Download or read book Designing a Garden written by Michael Van Valkenburgh. This book was released on 2019-10-15. Available in PDF, EPUB and Kindle. Book excerpt: The intimate Monk's Garden at the Isabella Stewart Gardner Museum in Boston embodies the design principles that inform the work of noted landscape architect Michael Van Valkenburgh. In Designing a Garden, Van Valkenburgh presents the design of the Monk's Garden at the Isabella Stewart Gardner Museum, an intimate, walled garden that Laurie Olin has described as "a masterpiece, and not a minor one." The book documents the evolution of the garden's design, which is based on the concept of meandering paths through a dreamlike woodland to create a contemplative space. Sketches and models show how the idea was worked out, and lush photographs reveal the completed garden through the seasons. Van Valkenburgh's text explores the origins of his love of landscape and plants in his family farm in Upstate New York and how this has influenced his intuitions as a designer. He shares the full background story of the Monk's Garden, focusing on the experimental nature of design work as well as the challenges and satisfactions of the small scale and the historic and cultural context.

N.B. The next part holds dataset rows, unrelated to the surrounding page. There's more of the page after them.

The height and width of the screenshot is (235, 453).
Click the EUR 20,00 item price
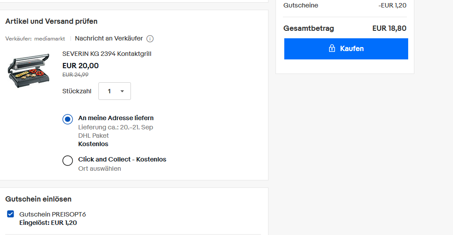tap(80, 66)
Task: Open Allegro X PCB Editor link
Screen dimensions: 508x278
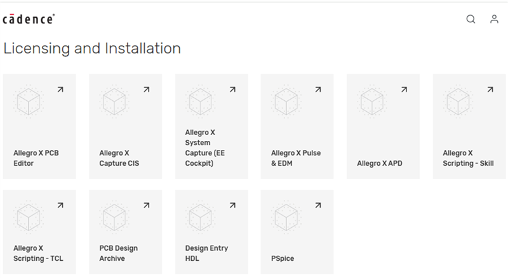Action: (x=36, y=158)
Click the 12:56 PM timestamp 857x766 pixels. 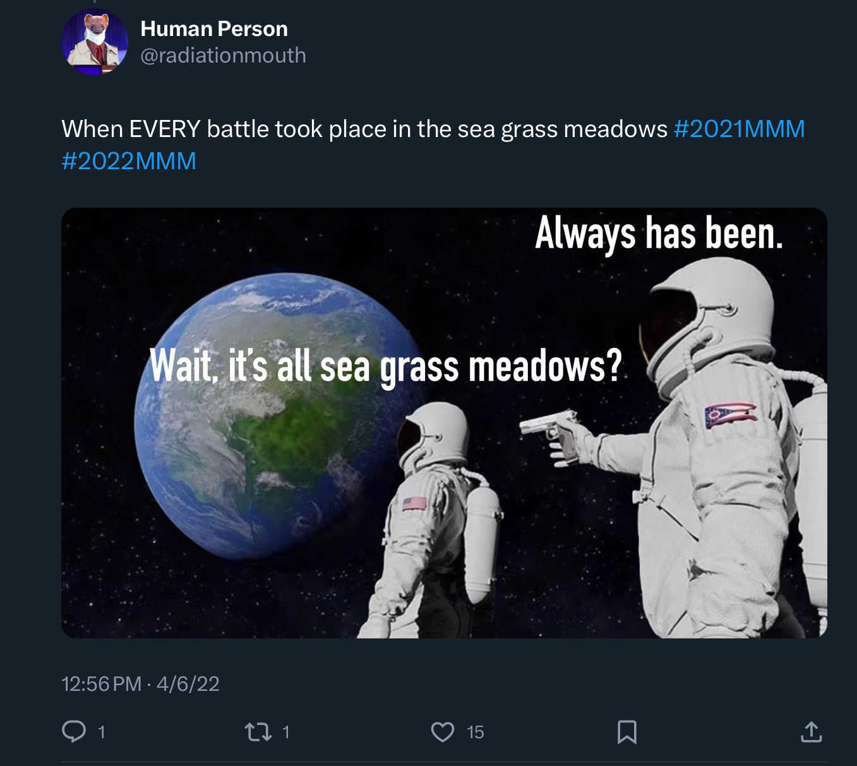coord(101,684)
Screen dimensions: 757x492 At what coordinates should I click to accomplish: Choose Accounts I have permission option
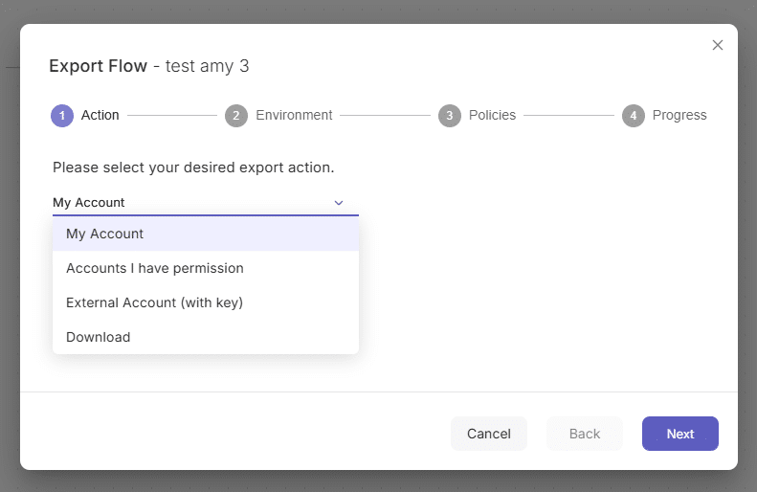click(x=206, y=268)
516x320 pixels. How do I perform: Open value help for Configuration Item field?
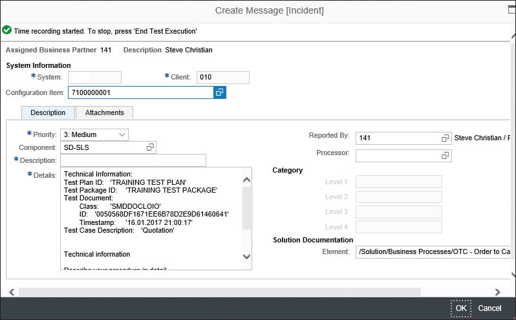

Designing a Garden provides a unique first-person account of the design process from the most prominent landscape architects in the country.

Landscape Stories

Author :
Release : 2005-08-25
Genre : Art
Kind : eBook
Book Rating : 177/5 ( reviews)

Download or read book Landscape Stories written by Jem Southam. This book was released on 2005-08-25. Available in PDF, EPUB and Kindle. Book excerpt: 'Landscape Stories' offers a selection from the works of photographer Jem Southam. Each series of pictures describes the subtle changes in the landscape of the English West Country that he has witnessed over years of close observation, concentrating on water features.